Directions: Nothing but the lines from the one containing "The width and height of the screenshot is (900, 674)." to the end of the records below should be output, each exactly as written.

Dataset excerpts
__________

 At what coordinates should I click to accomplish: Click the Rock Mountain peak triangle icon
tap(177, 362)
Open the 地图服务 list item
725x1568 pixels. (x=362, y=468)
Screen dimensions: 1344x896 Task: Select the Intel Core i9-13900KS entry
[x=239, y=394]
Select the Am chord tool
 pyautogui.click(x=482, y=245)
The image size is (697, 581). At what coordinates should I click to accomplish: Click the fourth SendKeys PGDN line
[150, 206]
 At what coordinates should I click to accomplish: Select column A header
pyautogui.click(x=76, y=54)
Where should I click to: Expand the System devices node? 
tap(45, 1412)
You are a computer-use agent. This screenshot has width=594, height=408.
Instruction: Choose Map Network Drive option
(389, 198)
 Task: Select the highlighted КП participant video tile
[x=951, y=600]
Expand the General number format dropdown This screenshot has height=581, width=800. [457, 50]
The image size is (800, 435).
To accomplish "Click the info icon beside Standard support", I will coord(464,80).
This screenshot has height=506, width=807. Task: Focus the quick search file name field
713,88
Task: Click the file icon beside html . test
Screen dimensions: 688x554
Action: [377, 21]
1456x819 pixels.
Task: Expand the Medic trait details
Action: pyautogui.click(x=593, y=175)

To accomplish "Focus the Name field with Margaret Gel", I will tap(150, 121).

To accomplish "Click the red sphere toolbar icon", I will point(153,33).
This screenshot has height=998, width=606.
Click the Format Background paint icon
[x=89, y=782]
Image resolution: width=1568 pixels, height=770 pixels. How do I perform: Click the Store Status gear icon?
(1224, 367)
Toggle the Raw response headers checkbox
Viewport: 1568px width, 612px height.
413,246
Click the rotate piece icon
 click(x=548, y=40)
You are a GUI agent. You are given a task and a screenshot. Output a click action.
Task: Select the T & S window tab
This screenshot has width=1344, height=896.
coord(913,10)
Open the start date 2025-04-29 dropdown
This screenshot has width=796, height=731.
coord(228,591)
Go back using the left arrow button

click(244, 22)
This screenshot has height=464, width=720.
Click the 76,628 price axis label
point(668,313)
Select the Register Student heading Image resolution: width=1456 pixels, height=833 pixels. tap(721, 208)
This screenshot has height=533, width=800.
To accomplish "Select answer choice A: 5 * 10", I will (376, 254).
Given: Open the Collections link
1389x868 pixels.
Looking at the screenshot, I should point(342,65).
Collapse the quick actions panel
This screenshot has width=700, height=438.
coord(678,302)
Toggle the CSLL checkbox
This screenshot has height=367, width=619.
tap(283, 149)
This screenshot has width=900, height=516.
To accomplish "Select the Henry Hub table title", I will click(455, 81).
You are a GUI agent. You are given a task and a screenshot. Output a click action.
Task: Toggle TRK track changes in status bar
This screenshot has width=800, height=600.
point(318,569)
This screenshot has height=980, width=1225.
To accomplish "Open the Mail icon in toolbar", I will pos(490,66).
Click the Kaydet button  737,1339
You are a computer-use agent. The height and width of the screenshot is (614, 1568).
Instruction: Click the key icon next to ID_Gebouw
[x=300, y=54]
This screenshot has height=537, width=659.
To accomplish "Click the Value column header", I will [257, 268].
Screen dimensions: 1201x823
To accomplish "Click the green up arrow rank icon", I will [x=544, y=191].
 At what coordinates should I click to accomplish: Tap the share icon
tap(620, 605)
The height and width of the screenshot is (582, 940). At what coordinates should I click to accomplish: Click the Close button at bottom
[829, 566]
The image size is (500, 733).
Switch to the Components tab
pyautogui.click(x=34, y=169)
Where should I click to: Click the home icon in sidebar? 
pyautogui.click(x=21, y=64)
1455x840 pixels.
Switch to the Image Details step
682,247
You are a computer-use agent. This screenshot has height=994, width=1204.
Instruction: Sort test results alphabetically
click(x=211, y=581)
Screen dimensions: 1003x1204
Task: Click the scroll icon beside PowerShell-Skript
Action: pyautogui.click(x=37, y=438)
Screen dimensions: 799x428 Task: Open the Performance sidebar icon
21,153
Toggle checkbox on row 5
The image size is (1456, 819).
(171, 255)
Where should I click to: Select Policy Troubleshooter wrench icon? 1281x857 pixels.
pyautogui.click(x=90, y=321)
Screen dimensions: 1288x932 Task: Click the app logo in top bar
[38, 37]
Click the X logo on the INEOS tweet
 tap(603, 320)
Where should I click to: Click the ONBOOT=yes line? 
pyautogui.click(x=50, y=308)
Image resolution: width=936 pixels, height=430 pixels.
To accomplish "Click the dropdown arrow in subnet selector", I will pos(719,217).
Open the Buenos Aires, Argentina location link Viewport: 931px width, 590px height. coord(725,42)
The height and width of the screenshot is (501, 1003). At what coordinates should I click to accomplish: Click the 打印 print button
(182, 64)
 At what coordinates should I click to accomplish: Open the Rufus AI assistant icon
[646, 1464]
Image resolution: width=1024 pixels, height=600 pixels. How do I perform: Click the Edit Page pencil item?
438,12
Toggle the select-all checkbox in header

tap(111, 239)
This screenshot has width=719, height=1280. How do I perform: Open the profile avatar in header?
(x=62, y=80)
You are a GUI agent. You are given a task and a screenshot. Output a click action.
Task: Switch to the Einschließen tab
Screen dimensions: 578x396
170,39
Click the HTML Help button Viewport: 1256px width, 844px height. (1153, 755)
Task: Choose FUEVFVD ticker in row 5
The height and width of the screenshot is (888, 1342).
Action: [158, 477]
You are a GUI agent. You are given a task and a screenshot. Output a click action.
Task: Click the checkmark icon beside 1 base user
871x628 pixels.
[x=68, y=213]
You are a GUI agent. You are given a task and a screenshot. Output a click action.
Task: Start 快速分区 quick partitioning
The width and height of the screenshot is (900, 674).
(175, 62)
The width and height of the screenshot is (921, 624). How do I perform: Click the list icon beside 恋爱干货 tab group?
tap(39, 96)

__________

Solution to this exercise:
The width and height of the screenshot is (900, 674).
(175, 62)
The width and height of the screenshot is (921, 624). How do I perform: Click the list icon beside 恋爱干货 tab group?
tap(39, 96)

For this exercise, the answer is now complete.